Monday, 8 January 2018
Exhibit Hall 3 (ACC) (Austin, Texas)
Steven R. Olson, NOAA/NWS, Silver Spring, MD; and P. R. Hershberg, P. Trevelyan, and G. Percivall

As we move to an era of increased global cooperation and cross-domain utilization of information, harmonization between disparate gridded data sets, prevalent between nations, will be needed for aviation weather. Thus, true global interoperability will require international standards. In the near future, for example, it would be possible for the Single European Sky Air-Traffic-Management Research (SESAR) and the FAA Next Generation Air Transportation System (NextGen) to leverage the Open Geospatial Consortium (OGC) MetOcean Application Profile as the best standard to improve interoperability between the OGC, WMO and ICAO global domains (including ICAO weather data models such as I-WXXM). The OGC MetOcean Application Profile enhances harmonization via complex data access to the new blended multi-dimensional data sets, demonstrating a possible best practice for data exchange among seamless global data sets.

The paper will outline the underlying principles of the MetOcean Application Profile, and identify a path for adoption in the suite of OGC Web Coverage Service (WCS) standards. It will also demonstrate the efficiencies gained in a WCS that can extract 2D grids versus a WCS with the MetOcean Profile that extracts 4D grids. Furthermore, it will illustrate a real-time example scenario of an international flight from Europe to Denver Colorado, USA, using data patterns of corridors and trajectories and an event of encountering moderate to severe turbulence. This scenario will highlight how future web services can provide decision support tools that could be used in SESAR and NextGen Web Services.

One of the inherent limitations of the Web Coverage Service (WCS) to date has been the inability to extract more complex multi-dimensional data shapes or patterns from web services. Recent advances in WCS Core and the introduction of a Coverage Implementation Schema (CIS) have made working with multi-dimensional (i.e. 4D/5D) weather data more plausible. These advances are key for the adoption of a newly proposed OGC standard called the MetOcean Application Profile. The MetOcean Application Profile is a revolutionary approach in working with higher dimensional weather data, and could also benefit those working with higher dimensional climate and oceanic data. A key concept to the MetOcean Profile is the introduction of a “Coverage Collection”. A coverage collection allows WCS coverages to be grouped in a hierarchical way and by a common theme, so it's more inherently aligned with 4D/5D weather data and therefore better associated with “real world” services. The goal of having a MetOcean Profile is to make use of several additional OGC standards and address the efficient access to complex multi-dimensional data sets. These include the efficient retrieval of specific meteorological data subsets such as vertical profiles, cross sections, time series, polygons, trajectories, and corridors.
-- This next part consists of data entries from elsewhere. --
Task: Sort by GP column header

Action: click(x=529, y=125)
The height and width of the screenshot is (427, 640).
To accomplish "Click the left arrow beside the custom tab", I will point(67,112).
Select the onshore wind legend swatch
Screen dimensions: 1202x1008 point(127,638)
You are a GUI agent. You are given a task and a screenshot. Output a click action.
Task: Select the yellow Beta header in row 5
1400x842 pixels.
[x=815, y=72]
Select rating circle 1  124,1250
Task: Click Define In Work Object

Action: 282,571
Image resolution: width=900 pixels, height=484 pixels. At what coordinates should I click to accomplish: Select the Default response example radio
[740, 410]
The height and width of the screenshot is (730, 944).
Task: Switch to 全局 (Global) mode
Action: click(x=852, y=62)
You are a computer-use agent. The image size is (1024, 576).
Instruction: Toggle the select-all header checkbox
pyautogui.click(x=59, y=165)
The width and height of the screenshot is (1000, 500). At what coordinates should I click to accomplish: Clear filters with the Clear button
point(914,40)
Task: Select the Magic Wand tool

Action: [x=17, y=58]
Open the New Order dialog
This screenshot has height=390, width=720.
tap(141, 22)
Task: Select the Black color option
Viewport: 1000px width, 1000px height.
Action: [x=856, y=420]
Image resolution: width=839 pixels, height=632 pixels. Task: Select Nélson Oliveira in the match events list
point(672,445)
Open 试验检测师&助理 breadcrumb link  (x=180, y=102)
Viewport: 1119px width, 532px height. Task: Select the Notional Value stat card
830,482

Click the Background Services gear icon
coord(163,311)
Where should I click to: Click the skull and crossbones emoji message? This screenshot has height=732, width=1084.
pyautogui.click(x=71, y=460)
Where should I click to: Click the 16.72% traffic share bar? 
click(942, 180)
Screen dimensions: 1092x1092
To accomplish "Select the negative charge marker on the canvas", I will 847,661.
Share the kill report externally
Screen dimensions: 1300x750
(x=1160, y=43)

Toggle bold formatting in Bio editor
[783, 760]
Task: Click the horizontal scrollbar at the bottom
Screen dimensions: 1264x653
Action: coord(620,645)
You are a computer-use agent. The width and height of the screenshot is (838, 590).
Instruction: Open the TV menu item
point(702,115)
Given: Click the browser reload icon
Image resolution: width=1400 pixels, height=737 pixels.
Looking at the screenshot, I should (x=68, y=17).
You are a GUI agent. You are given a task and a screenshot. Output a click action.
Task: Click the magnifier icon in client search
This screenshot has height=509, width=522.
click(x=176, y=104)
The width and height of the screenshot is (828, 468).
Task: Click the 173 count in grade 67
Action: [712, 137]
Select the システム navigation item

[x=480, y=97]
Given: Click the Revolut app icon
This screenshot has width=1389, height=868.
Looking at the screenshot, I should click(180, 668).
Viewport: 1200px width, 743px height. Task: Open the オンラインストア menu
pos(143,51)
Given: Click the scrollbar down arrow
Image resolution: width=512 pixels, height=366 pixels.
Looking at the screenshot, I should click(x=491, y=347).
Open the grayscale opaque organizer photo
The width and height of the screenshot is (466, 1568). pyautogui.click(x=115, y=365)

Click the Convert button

The first part of the MetOcean Profile standard is currently under OGC Architecture Board (OAB) review. This part of the Profile covers enhancements to metadata offerings in the getCapabilities and describeCoverage functions, and introduces a new function called describeCoverageCollection for the hierarchical grouping of weather data. The second part of the MetOcean Profile, which is still subject to approval and adoption, will focus on two new operations (getCorridor and getPolygon) to extend WCS Core. In addition to providing efficient retrieval of meteorological data subsets described above, these new operations will also provide additional trimming and slicing capabilities for end users. These new operations, once added to the MetOcean Profile, will result in the most efficient means to date for extracting 4D/5D gridded data from WCS web services and increased aviation safety through access to the world’s best weather data.